How can Property Zoning affect a Property?

“Oh. What does that mean?” is the response buyers often have when we make mention of a little piece of information that can have significant negative flow-on effects for a property purchase.

So what sorts of pieces of information could adversely affect a property purchase? And even if the buyer never plans to sell, how could their purchase eventuate in a headache? We’d like to share some less than happy adventures so that you never make the mistakes we have seen other less fortunate people make.

First and foremost, as we say to anyone who is serious about buying a property—get a licensed legal professional to check out the contract. Most conveyancers or solicitors will charge a small fee to go over the contract for you and their fee is rebated in the total Conveyancing cost if you proceed with the purchase. A solicitor or conveyancer will identify any potential issues for you that appear in the Vendor’s Statement (or Section 32).  They will also carry out any other searches or enquiries that they feel are important for you to know as a potential buyer, such as planned road widening or other such civil works.

One common mistake we’ve seen buyers make is assuming that a lender will be satisfied with the property that they wish to purchase. It is vital for every buyer to recognise that the bank will most likely send a valuer to look at the property for starters. In addition, the bank’s mortgage team will carry out a search on the property and check for items such as Zoning. Property zoning is important because it usually dictates the nature of the area, e.g. Retail precinct, industrial, business, etc.

Banks have different lending policy for the various property types and if the lender makes a decision that the property you wish to buy does not fit their Residential Lending Policy, you may have to consider other loan types such as commercial loans.

Commercial loans are completely different to Residential loans because their terms, rates and lending amounts can be vastly different. A typical loan secured by commercial property will most likely have an interest rate at least one percent higher and will be capped at a Loan to Value ratio of 65%-70%.

This can be devastating for any first home buyer who has a ten percent deposit saved because all of a sudden, the commercially or industrially zoned property that they love is no longer attainable.  The hardest part for the buyer is that the home didn’t look like a commercial premises but the zoning prohibited it from being covered by a residential loan. A good example of such properties are flats above shops, units in amongst old factory areas, warehouse conversions and loft spaces above offices or industrial businesses.

Not every commercial or industrial-zoned property is rejected by a lender under Residential Lending Policy, but it does pay to check before you buy unconditionally so that you have this important aspect covered off. In the case of going to auction—doing so on a property that is not zoned Residential is a risk that any buyer without access to extra funds (or equity) takes.

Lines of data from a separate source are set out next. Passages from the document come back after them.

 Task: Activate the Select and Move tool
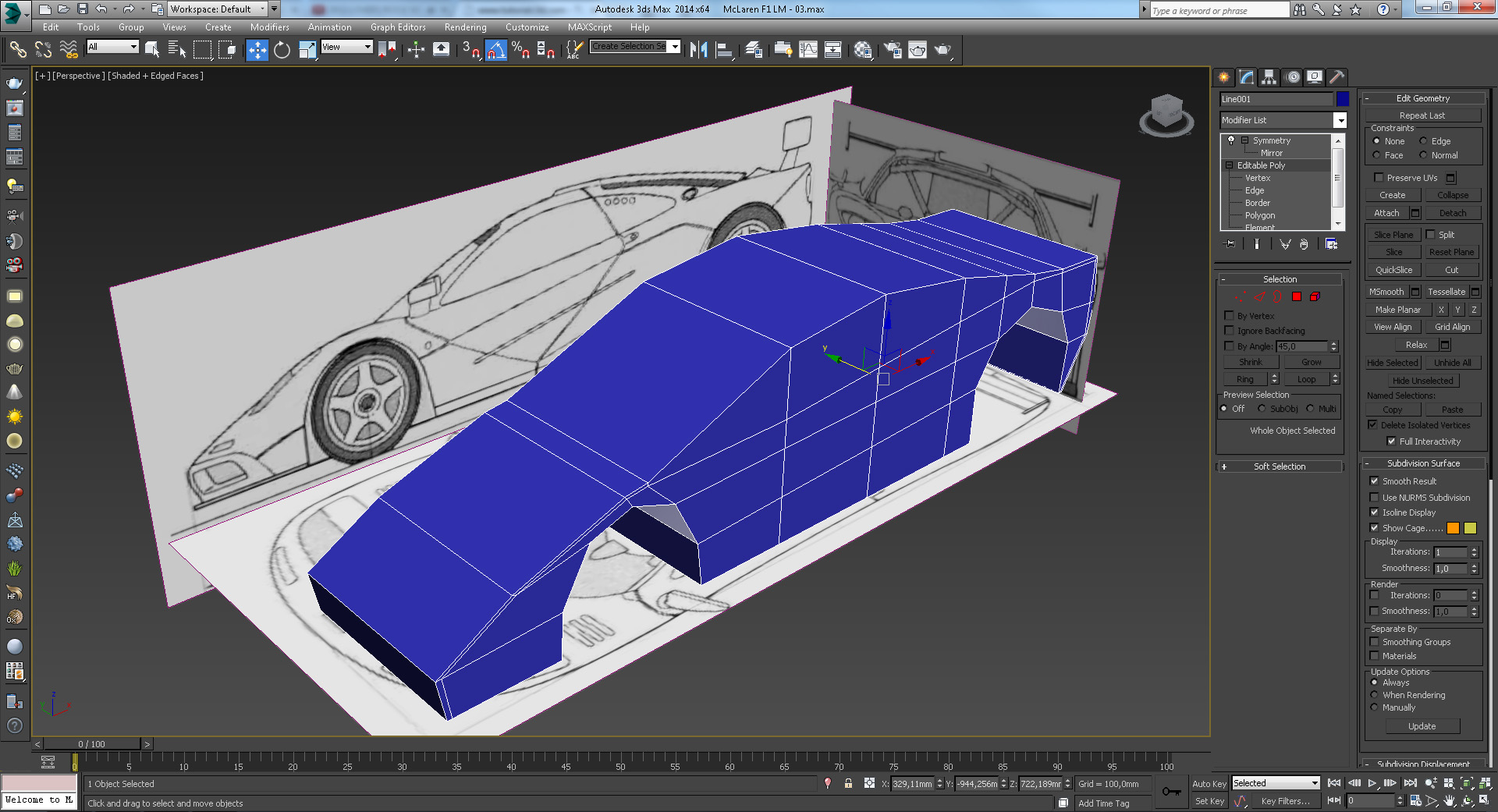pos(257,50)
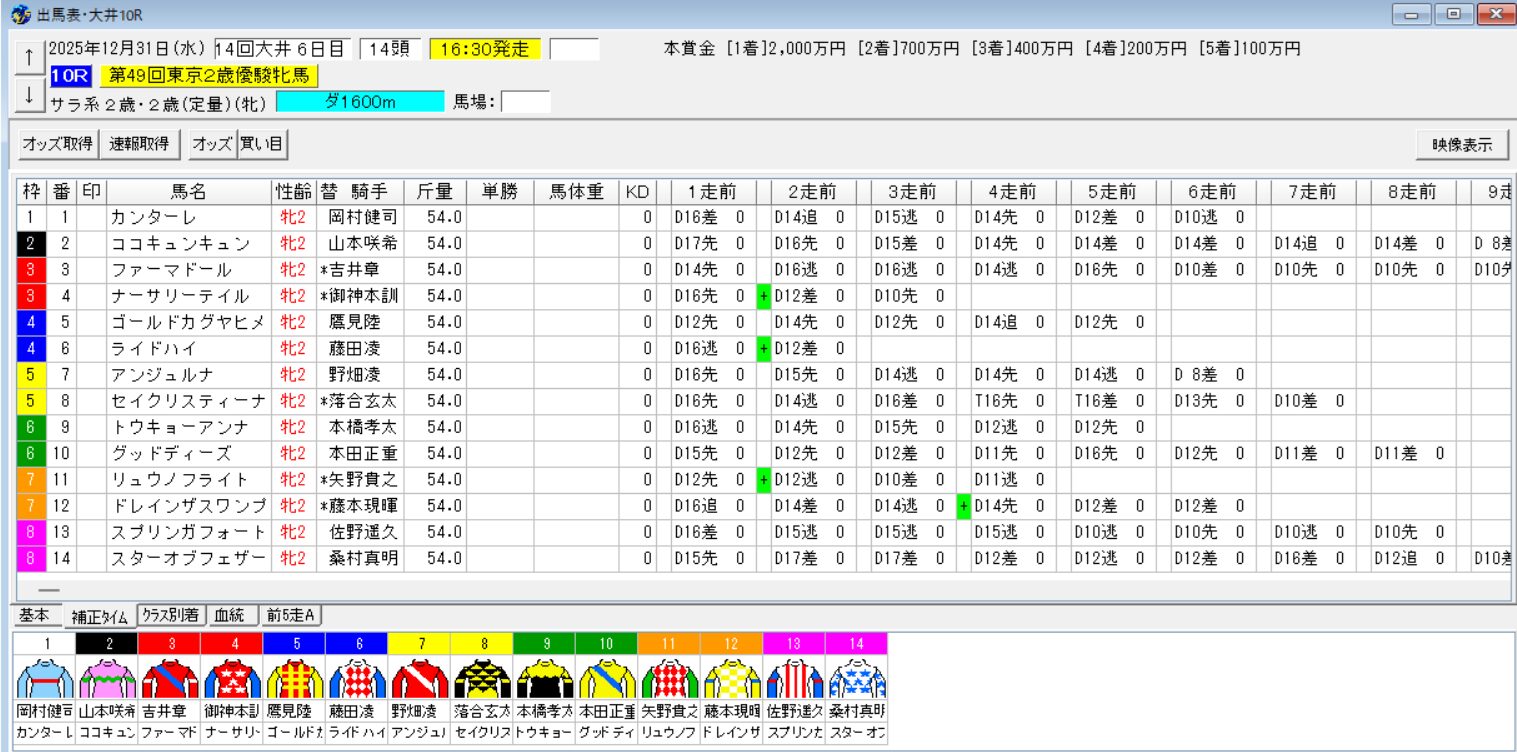
Task: Click inside the 馬場 input field
Action: point(525,100)
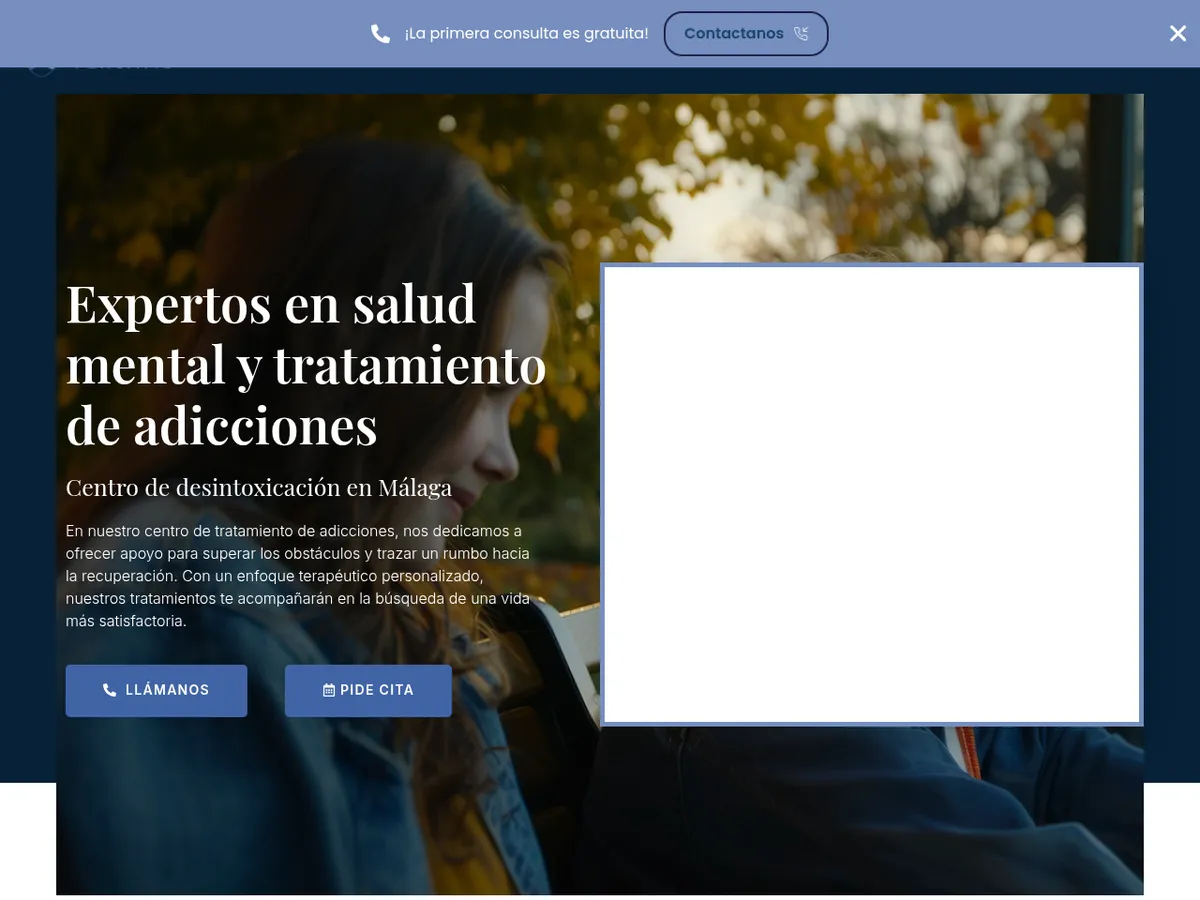
Task: Dismiss the free consultation banner with X
Action: 1178,33
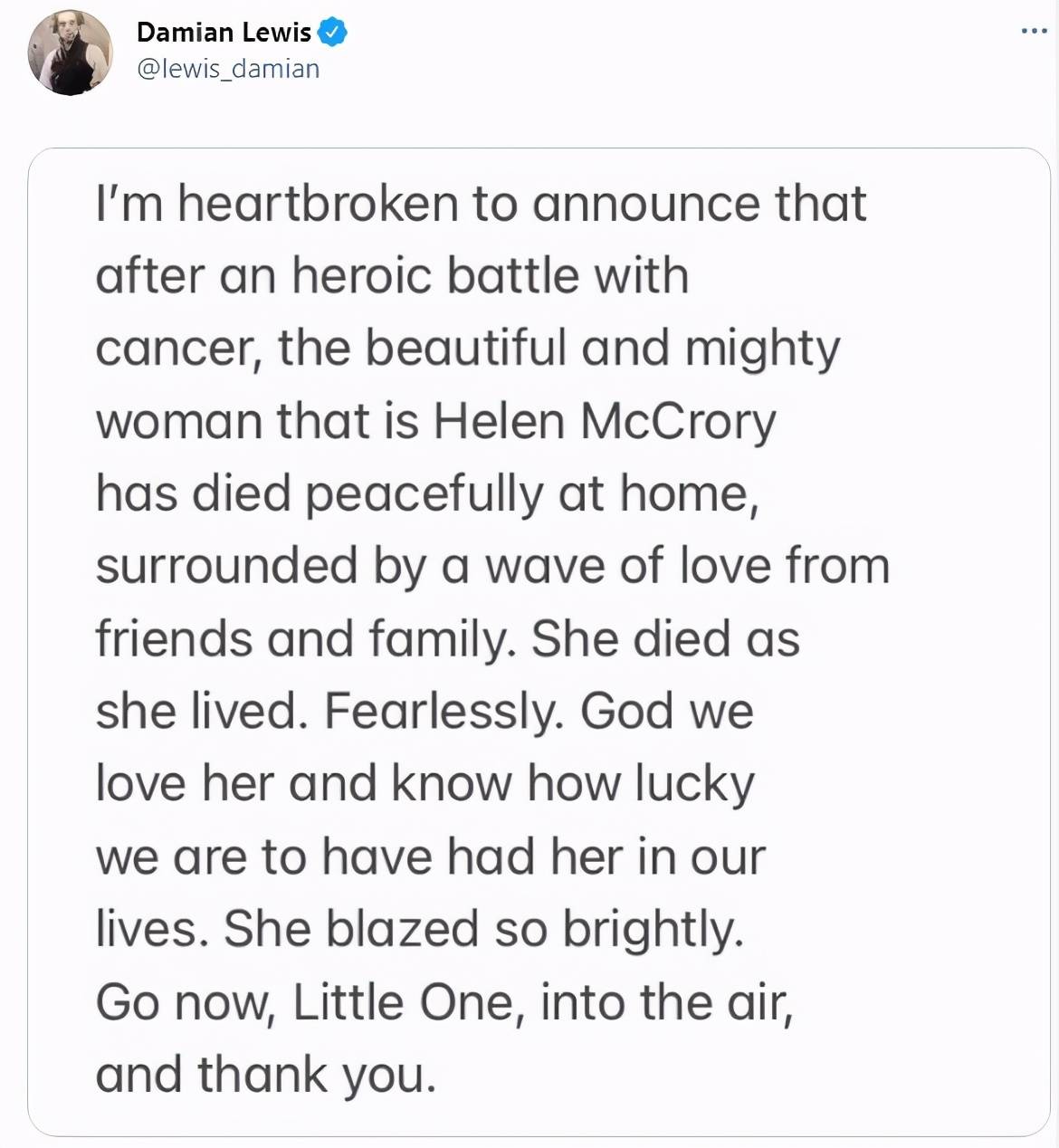Click the Damian Lewis display name
Image resolution: width=1059 pixels, height=1148 pixels.
[x=224, y=33]
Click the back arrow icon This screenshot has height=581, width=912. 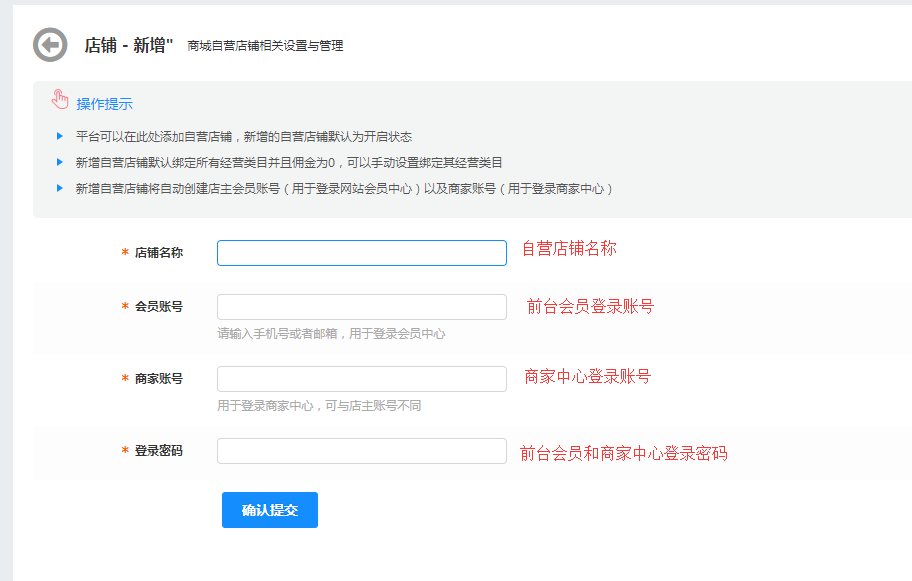pyautogui.click(x=50, y=45)
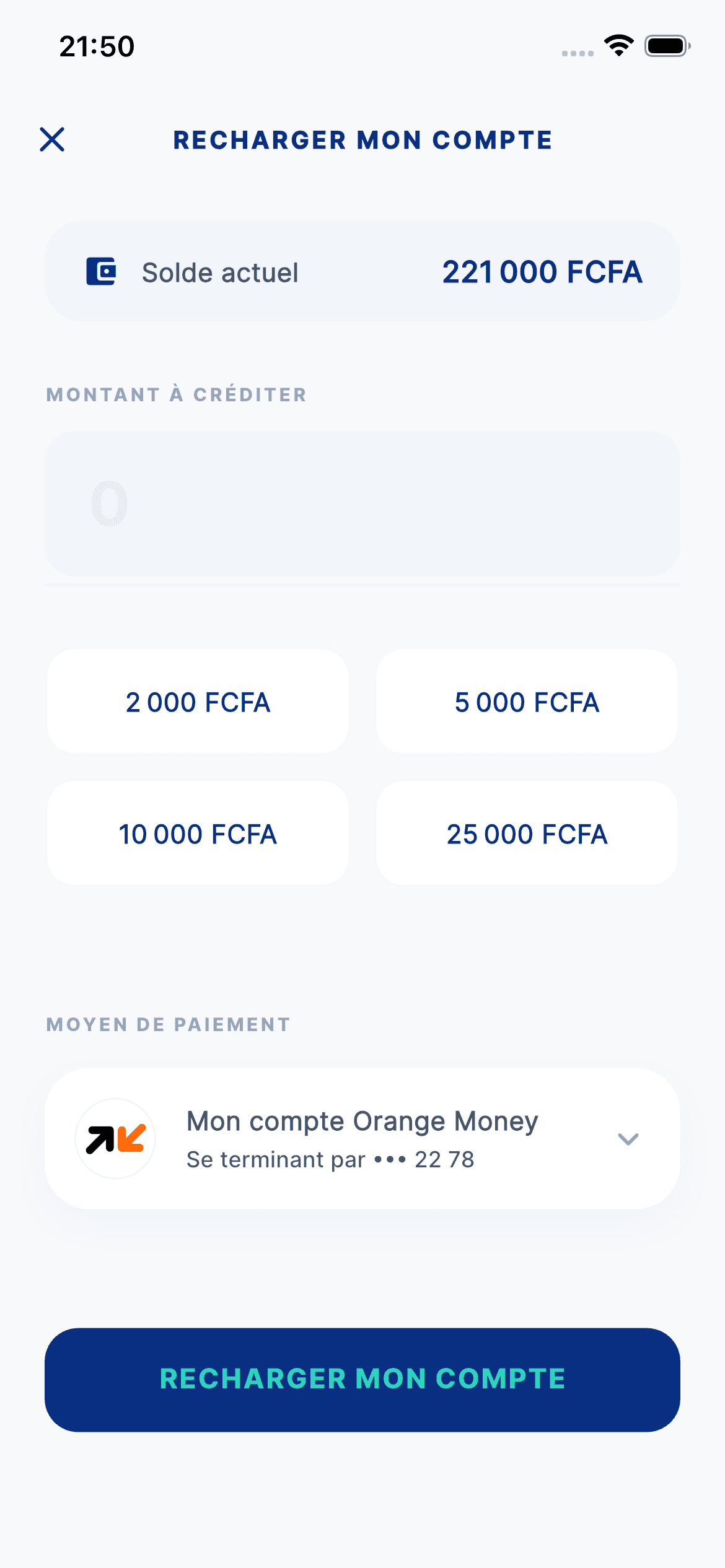Choose the 5 000 FCFA preset amount
Viewport: 725px width, 1568px height.
(527, 702)
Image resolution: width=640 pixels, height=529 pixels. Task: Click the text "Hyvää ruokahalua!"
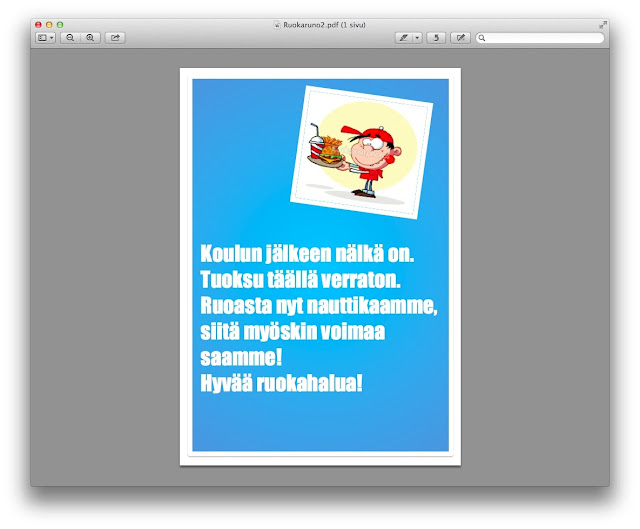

Importantly—if a property is Residentially zoned but doesn’t appear to be a residential use property (e.g.. Shopfront), it pays to talk it over with your mortgage broker, bank and conveyancer before buying also. The lenders are not obliged to accept any security property, even with a preapproval in place.

Another little thing that can have a detrimental affect on a flat or apartment’s value is the nature of the property title.

Dating back, many owners held company shares as opposed to individual strata titles. The difference was that a formal subdivision had not occurred and instead, owners held shares which entitled them to a certain percentage of ownership based on their unit.

Such titles do still exist on older inner-urban buildings and this type of ownership can create problems for obtaining a loan at greater than an 80% LVR. Converting to strata title can be done, but not quickly and not inexpensively.

Any development applications in progress or approved building plans nearby can also have an affect on a property. If the house you love has views or overlooks parkland that you imagine yourself enjoying, always remember that nobody ever ‘owns’ a view. A search which is carried out by a solicitor or conveyancer will address this question—at least for the time being.

Outgoings can make the difference between a fabulous investment and a bad yielding cash-trap. Again, this information is included in the Vendor’s Statement (or Section 32) and identifies all of the various surcharges and Owner’s Corporation fees, as well as future works agreed to be carried out on a shared building. Recently we had a client ask us about a property and he hadn’t noticed the $4,000 pa body corporate fees on the 1BR apartment. His projected returns were whittled away by the magnitude of the outgoings, presumably fair market fees for the swimming pool and elevator upkeep costs.

Sometimes if it looks too good to be true it might be.